Monday, February 27, 2012

NOTHING LIKE A LITTLE PRESSURE...



Well, I overworked Caw Girl #1, trying to fix a few things I didn't like.  So...I've started over, thinking about background first (like Carol Carter does) and leaving the figure for last.  Here's the old one (really overworked but it doesn't look so bad in the photo - but trust me, it's bad and I couldn't put that in a show!); and the new start. 

New one = full sheet (30 h x 22 w).





I have until tomorrow to finish it, if I really want to try to get in early for the juried show.  Of course, I could just take my time and take the pressure off and enter in March (like most people will do).  And that would give me enough time to see which one I like the best (and if I like the old girl best, I could redo another just like it only better).
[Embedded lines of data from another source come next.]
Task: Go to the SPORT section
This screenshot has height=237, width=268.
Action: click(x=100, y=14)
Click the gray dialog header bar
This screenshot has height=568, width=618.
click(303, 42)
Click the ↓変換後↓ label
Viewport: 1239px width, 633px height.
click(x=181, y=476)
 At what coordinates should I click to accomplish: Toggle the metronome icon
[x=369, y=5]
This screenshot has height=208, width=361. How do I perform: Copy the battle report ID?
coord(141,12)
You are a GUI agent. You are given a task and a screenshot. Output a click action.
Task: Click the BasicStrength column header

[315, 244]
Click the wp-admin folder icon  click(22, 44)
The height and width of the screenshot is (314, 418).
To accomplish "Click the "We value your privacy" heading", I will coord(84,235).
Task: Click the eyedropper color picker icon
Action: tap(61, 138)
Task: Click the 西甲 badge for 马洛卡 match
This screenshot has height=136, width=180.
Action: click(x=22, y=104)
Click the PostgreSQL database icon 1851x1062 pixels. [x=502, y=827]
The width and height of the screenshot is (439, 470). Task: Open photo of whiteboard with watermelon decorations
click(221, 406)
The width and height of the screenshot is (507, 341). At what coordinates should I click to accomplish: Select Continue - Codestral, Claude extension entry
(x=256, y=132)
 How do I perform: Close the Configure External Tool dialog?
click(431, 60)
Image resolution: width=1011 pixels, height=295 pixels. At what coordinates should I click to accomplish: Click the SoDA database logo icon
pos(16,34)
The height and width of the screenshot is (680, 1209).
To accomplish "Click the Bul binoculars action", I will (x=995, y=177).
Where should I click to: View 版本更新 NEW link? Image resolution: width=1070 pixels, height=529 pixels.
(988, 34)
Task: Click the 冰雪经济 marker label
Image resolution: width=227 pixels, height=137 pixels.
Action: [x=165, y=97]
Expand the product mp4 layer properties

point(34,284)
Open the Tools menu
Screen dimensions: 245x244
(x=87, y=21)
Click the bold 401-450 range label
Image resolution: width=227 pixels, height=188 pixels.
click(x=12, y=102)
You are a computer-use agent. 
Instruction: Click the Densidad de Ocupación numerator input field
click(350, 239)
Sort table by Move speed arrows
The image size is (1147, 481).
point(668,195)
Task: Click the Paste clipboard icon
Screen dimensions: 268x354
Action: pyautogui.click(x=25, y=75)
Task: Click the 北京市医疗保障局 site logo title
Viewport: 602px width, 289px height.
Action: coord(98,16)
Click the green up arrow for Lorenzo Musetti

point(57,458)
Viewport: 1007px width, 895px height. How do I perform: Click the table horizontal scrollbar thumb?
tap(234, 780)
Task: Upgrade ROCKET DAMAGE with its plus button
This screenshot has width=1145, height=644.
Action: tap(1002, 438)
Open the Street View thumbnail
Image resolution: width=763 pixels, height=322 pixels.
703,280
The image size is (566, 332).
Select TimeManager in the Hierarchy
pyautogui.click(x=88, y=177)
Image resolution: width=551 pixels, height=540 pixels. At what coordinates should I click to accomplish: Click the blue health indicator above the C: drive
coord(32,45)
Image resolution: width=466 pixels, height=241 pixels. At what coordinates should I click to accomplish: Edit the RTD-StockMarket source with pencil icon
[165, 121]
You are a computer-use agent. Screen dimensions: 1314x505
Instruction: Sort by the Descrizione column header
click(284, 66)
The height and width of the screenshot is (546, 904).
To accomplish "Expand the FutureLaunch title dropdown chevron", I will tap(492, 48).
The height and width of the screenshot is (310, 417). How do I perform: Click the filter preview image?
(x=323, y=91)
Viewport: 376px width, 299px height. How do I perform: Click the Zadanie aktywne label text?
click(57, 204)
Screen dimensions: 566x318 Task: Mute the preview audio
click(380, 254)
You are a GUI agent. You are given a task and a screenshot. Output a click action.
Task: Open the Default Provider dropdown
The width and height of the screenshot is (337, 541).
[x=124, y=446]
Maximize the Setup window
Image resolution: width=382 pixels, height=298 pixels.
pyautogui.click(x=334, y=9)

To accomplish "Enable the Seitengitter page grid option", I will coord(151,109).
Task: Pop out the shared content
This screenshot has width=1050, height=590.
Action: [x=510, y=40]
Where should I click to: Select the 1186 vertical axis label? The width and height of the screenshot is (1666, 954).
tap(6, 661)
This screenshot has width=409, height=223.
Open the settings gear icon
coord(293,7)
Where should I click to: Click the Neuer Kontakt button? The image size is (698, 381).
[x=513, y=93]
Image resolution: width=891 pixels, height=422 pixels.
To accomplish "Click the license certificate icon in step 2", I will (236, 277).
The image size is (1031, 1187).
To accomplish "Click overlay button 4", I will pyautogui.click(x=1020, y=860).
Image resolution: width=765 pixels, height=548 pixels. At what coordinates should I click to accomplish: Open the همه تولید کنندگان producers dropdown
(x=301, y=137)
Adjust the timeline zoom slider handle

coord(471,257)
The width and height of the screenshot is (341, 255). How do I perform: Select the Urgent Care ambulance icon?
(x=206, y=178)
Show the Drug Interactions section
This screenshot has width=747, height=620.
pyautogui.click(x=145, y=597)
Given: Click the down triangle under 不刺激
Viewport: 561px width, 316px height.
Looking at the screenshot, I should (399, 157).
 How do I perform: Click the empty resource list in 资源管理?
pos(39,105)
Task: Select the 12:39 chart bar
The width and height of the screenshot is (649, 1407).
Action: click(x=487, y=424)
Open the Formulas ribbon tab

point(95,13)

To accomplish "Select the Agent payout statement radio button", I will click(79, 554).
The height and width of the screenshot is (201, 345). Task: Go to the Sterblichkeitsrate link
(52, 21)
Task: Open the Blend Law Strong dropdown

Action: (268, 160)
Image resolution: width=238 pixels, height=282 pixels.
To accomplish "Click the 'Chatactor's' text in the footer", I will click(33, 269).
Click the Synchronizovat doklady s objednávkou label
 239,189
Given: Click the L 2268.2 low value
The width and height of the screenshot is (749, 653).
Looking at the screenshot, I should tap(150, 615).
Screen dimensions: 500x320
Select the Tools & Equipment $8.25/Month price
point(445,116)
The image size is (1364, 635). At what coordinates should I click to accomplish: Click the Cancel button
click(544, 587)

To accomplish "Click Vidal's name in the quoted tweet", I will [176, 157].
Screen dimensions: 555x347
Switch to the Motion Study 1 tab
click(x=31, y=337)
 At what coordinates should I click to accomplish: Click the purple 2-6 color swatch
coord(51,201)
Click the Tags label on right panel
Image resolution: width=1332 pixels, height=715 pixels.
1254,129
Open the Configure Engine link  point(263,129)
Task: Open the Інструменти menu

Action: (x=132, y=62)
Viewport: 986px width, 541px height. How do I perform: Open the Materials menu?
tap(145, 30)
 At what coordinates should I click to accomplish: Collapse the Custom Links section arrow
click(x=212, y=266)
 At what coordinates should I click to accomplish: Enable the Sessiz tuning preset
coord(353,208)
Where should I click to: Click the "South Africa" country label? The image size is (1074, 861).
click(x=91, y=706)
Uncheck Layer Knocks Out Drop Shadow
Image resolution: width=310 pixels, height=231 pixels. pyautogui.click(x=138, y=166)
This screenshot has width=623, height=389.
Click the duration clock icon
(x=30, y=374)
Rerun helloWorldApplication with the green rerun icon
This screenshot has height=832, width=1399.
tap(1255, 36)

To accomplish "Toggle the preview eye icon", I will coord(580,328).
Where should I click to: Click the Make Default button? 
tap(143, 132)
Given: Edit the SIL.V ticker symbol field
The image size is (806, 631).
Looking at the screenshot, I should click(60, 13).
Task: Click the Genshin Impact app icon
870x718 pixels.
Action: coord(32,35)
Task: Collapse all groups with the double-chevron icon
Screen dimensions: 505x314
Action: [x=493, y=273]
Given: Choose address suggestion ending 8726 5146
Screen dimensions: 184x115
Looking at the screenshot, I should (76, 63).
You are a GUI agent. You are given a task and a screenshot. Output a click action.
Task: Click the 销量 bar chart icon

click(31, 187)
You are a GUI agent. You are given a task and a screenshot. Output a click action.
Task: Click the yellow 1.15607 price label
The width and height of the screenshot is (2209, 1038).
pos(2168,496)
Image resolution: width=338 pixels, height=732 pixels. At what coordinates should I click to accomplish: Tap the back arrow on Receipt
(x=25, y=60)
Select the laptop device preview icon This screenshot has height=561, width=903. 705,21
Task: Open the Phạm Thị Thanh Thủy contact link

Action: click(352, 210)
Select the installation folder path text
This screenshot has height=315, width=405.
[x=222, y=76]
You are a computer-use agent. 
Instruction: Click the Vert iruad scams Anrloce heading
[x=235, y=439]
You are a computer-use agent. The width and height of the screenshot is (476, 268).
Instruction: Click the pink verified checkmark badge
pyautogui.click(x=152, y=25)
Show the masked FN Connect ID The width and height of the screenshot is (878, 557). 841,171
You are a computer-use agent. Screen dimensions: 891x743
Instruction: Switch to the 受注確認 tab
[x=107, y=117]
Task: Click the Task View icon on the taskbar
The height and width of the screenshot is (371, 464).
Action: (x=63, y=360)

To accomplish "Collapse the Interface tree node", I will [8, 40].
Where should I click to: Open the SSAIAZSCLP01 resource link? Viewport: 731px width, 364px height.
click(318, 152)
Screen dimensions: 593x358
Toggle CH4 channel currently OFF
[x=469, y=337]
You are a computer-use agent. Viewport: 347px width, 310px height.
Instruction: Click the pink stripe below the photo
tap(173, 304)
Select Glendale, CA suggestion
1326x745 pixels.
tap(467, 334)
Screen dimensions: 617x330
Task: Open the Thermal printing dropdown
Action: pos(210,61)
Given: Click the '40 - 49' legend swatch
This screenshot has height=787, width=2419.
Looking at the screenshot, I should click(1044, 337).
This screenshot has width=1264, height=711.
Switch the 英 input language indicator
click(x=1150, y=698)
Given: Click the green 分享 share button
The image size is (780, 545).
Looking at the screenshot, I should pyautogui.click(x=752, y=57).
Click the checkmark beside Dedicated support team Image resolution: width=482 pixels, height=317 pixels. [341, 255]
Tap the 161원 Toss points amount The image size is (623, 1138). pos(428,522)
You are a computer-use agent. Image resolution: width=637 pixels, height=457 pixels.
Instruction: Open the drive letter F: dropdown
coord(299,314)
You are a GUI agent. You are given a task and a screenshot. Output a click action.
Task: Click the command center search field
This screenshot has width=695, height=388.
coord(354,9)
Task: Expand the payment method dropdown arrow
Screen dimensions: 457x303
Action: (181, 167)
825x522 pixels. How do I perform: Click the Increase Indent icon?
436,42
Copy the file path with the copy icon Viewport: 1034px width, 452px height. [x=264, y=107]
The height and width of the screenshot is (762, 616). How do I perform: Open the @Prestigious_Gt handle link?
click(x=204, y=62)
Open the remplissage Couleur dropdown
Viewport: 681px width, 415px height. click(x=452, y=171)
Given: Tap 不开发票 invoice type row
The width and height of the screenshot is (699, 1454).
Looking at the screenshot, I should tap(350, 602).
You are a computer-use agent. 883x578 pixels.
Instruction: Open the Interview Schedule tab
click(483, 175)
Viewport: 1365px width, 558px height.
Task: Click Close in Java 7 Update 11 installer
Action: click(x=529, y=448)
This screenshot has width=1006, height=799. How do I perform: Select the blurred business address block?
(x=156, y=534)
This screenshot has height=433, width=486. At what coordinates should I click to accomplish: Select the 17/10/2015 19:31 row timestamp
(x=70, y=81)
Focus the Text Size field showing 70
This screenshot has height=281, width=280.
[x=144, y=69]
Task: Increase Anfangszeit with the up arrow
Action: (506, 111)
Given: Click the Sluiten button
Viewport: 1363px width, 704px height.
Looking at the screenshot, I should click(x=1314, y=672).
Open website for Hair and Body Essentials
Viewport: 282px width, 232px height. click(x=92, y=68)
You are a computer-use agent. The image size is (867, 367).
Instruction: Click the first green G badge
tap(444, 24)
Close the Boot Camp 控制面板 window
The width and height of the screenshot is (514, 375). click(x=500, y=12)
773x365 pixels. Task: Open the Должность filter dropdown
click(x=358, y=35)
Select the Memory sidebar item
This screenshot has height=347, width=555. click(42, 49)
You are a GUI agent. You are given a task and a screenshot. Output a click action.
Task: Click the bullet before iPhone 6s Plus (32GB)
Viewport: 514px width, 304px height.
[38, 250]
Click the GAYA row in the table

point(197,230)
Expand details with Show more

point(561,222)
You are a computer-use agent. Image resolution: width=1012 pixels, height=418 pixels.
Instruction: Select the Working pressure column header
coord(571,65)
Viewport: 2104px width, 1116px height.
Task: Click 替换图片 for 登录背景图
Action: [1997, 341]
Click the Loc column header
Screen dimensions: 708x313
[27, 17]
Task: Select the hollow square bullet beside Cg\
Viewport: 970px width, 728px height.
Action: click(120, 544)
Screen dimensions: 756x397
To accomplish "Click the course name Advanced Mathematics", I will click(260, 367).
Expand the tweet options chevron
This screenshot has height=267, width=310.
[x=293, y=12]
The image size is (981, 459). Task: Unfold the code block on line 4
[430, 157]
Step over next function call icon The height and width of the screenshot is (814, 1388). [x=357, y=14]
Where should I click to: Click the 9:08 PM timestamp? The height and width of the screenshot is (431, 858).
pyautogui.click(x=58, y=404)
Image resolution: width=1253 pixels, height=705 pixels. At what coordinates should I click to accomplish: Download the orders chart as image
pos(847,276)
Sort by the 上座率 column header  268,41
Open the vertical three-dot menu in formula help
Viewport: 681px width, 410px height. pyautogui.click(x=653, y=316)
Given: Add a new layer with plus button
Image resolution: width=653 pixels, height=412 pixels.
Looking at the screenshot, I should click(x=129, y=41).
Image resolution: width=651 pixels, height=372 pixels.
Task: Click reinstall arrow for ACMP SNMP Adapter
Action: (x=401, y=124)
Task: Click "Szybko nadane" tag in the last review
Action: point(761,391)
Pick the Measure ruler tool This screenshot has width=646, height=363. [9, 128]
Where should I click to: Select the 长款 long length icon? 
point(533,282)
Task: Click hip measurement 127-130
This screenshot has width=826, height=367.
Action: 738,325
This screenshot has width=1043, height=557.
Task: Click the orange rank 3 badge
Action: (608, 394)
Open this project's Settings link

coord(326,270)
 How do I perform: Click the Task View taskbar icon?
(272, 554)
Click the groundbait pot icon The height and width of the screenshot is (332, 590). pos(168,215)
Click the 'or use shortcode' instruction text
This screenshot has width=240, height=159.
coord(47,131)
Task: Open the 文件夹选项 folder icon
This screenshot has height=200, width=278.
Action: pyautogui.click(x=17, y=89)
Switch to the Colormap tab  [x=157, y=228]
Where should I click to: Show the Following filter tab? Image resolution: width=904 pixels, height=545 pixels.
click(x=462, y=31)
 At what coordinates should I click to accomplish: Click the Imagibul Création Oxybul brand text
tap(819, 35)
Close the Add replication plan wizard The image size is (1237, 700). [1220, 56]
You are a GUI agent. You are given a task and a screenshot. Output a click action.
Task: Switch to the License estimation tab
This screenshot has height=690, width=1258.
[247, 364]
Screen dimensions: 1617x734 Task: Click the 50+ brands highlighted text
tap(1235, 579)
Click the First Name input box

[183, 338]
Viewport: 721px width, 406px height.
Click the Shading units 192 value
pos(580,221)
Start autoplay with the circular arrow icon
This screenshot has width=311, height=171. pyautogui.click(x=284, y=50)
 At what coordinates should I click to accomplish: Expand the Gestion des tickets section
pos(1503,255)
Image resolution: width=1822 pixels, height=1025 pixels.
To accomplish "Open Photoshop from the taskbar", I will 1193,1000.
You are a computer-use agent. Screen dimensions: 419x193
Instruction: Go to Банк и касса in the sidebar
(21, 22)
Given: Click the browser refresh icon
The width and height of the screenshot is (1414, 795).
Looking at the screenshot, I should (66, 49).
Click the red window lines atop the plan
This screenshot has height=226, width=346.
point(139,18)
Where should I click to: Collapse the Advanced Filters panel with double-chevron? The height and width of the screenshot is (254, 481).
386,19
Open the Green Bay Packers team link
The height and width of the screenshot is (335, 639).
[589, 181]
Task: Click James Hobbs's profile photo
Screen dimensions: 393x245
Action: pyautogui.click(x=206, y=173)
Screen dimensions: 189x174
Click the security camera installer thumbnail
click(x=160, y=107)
How do people who do commissions deal with the pressure?  I don't like it.








5 comments:

RH Carpenter said...

This juried show is judged based on the matted and framed work which you take in - so I think I've decided to just do one and that's Primarily Crows since I'm unsure how the Caw Girl will turn out plus I liked the previous design with the white bg better (I just hated that hair!) May just do a few Caw Girls to have for next time a show comes up :)

Mick Carney said...

If you don't like short deadlines and the pressure they bring ignore them. Do your paintings in your own time and decide when they are finished. You are the first person to make a decision as to whether you like your work or not. I always think that working to an audience with judges or buyers needs a special kind of mental approach which can get in the way of making satisfying images.

RH Carpenter said...

Mick, I liked that painting of the Caw Girl and wanted it to be better so, fiddling created more paint and more fiddling and soon it was overworked and tired (not that she didn't look a bit overworked and tired to begin with but that's another story! ha ha). So... I'm not painting for this show, just wanted the best painting of the Caw Girl I could enter and it didn't work. So...one entry is fine and it's not at the framer's (the entry has to be judged in person). And you're right, pressure can get in the way of making the best decisions. Better to stand back and breathe through it and not let it get to be pressure.

Harry Kent said...

Hey, stop picking on Caw Girl. I think it's great. The cawing trio is clever, the brids in the foreground sinister, the figure troubling in her intensity. An edgy work full of interest.

Yes, when to stop, that is the question. To my taste, esp with watercolor, better sooner rather than later. Better a bit imperfectly raw and underdeveloped yet fresh and immediate. But there's also tons of folks who like things fully resolved.

In any event, i like Caw Girl!

RH Carpenter said...

Harry, I wanted her to look a bit tired - but not the paint! I will do this one again as it does speak to me in some way without a background at all - just her and the crows.